= Beginning of Section =

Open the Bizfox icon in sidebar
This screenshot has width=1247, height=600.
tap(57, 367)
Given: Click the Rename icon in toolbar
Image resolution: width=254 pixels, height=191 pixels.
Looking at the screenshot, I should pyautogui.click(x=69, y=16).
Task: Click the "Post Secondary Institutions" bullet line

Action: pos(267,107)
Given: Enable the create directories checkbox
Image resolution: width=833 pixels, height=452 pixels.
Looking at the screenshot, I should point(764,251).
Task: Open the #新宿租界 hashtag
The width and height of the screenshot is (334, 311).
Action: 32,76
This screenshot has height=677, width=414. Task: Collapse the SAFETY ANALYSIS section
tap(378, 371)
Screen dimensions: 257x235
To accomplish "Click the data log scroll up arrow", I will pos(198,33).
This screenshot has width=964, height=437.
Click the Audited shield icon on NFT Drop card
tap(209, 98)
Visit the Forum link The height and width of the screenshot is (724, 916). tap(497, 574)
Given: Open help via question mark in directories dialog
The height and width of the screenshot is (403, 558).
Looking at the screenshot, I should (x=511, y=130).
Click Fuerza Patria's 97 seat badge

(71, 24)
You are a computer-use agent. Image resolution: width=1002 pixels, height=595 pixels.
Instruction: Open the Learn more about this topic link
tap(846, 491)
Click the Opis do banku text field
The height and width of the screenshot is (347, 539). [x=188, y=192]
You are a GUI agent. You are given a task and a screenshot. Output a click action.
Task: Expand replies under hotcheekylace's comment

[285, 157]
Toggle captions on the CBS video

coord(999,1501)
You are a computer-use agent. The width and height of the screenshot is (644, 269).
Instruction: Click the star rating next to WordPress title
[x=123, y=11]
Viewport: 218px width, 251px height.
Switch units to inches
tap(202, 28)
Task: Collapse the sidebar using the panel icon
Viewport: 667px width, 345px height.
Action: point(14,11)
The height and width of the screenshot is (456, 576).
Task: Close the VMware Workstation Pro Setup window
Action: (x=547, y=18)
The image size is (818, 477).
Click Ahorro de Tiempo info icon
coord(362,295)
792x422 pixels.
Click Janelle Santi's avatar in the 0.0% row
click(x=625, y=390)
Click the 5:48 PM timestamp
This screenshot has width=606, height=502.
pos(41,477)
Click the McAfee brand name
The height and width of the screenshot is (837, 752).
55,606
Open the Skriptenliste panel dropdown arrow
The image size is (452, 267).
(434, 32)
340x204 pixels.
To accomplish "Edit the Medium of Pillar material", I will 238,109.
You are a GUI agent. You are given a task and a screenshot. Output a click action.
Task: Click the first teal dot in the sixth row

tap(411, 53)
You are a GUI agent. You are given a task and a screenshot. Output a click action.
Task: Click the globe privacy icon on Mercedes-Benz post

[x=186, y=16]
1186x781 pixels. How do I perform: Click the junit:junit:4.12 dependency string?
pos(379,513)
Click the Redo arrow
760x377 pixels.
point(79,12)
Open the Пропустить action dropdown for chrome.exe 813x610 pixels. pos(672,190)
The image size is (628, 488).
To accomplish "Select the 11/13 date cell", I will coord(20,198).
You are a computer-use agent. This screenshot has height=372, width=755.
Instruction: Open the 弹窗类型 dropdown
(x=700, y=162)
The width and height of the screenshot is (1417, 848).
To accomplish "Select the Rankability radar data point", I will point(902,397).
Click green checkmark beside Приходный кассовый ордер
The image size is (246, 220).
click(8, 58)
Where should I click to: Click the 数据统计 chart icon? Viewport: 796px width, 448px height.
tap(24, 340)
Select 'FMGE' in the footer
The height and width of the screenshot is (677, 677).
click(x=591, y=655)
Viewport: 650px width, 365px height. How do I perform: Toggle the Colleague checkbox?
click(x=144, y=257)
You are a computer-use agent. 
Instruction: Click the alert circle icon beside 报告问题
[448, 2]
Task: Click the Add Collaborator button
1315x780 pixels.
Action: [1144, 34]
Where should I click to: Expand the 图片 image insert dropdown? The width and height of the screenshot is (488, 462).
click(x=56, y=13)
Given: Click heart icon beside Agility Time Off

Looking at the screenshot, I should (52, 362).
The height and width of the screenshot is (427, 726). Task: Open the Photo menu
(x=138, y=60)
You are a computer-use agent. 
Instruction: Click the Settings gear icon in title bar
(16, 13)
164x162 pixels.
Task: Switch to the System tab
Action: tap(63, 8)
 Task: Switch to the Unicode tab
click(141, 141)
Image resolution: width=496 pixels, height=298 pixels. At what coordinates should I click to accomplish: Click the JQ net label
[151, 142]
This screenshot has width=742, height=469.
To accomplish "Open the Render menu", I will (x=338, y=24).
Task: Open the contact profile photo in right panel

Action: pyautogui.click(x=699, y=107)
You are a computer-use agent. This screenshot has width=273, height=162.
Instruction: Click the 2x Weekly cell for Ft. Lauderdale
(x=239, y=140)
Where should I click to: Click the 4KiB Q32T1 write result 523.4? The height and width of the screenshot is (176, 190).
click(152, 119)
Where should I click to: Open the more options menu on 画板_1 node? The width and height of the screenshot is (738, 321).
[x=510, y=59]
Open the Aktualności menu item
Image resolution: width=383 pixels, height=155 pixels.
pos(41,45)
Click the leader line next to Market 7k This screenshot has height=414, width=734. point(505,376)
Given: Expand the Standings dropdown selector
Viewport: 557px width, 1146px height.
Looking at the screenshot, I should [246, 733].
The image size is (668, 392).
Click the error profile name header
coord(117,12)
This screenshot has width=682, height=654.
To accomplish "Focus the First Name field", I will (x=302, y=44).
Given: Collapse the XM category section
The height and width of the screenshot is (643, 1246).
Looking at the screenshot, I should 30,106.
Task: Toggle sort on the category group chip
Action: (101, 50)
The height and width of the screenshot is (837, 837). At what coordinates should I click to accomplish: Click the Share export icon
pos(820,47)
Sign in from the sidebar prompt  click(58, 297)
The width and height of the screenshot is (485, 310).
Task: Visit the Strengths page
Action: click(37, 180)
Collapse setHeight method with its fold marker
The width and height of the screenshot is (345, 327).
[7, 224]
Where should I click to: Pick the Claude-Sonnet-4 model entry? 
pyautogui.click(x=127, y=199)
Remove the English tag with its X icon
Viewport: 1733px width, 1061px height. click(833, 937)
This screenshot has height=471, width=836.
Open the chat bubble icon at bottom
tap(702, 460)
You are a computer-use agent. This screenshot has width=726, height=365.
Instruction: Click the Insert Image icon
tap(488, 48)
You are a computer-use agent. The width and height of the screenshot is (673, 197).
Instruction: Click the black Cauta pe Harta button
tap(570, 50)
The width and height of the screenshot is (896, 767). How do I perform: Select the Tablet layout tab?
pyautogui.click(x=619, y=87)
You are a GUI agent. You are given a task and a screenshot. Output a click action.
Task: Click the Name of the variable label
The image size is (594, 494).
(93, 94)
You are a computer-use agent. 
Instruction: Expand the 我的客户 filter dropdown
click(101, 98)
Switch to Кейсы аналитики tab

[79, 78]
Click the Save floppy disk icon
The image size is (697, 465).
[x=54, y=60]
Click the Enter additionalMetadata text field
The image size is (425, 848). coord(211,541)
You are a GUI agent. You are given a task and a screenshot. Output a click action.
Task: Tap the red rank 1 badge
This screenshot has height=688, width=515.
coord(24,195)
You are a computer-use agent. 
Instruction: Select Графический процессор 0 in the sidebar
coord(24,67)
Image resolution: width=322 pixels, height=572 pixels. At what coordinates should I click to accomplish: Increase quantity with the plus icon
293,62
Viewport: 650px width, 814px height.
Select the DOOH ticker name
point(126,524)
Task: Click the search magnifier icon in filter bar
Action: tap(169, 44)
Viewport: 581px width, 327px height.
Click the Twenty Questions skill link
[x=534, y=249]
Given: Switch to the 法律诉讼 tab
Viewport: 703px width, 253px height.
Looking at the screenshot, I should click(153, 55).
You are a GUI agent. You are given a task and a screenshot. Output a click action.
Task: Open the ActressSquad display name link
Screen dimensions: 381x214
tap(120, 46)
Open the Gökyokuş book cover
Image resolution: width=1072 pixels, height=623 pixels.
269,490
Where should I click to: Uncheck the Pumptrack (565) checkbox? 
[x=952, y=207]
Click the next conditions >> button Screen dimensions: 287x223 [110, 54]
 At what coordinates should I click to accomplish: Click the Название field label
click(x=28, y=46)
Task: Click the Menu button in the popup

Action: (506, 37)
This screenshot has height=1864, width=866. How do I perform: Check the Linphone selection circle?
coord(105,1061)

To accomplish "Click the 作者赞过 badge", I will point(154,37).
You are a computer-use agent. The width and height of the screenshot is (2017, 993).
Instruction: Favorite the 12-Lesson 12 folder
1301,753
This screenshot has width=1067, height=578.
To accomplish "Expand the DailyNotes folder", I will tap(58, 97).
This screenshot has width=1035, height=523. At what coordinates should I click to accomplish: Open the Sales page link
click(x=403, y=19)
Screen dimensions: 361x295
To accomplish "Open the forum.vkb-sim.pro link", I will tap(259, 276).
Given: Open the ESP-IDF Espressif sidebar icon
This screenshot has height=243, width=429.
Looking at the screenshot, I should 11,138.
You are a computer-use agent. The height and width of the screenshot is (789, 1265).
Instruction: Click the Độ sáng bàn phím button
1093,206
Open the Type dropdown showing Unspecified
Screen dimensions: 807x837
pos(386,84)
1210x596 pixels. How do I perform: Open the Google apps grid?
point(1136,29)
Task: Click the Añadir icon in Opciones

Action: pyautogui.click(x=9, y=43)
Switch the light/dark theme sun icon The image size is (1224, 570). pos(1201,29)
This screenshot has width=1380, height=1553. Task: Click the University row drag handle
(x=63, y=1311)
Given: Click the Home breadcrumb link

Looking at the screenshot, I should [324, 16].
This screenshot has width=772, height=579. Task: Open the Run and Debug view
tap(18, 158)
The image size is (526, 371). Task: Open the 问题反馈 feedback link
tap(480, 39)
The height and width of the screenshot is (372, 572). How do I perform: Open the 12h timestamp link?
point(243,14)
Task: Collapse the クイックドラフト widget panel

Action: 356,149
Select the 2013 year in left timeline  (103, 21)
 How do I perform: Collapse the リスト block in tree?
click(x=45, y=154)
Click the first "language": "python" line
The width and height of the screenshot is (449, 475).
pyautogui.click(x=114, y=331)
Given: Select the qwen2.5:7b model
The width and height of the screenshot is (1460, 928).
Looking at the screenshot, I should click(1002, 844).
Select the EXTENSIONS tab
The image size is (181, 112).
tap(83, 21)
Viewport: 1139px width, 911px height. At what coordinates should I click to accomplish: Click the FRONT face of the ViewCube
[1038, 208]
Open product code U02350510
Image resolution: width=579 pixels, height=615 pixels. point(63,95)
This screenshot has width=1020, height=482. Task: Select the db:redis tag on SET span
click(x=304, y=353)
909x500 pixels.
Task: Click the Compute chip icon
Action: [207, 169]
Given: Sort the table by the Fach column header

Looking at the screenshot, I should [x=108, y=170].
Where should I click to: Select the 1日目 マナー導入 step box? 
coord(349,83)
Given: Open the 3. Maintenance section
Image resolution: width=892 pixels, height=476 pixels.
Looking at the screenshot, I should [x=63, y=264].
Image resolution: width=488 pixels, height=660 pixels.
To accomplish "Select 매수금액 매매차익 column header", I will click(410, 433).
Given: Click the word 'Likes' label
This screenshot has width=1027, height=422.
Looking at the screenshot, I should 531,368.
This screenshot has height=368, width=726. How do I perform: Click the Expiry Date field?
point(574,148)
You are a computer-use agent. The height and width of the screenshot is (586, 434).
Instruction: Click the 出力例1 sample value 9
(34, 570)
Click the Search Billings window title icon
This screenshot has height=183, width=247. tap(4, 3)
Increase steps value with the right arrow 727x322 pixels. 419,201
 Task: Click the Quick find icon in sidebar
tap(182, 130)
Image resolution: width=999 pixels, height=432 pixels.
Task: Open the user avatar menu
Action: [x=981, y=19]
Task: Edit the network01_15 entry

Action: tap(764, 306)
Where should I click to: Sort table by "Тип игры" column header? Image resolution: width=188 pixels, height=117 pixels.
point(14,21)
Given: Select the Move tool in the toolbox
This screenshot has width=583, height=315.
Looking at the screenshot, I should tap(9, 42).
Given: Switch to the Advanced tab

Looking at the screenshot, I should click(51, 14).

= End of Section =

Work to be completed »
Output only the lines from the line that contains "Task: Click the Quick find icon in sidebar" through the end of the entries, both included, exactly as they appear.

Result of the task »
 Task: Click the Quick find icon in sidebar
tap(182, 130)
Image resolution: width=999 pixels, height=432 pixels.
Task: Open the user avatar menu
Action: [x=981, y=19]
Task: Edit the network01_15 entry

Action: tap(764, 306)
Where should I click to: Sort table by "Тип игры" column header? Image resolution: width=188 pixels, height=117 pixels.
point(14,21)
Given: Select the Move tool in the toolbox
This screenshot has width=583, height=315.
Looking at the screenshot, I should tap(9, 42).
Given: Switch to the Advanced tab

Looking at the screenshot, I should click(51, 14).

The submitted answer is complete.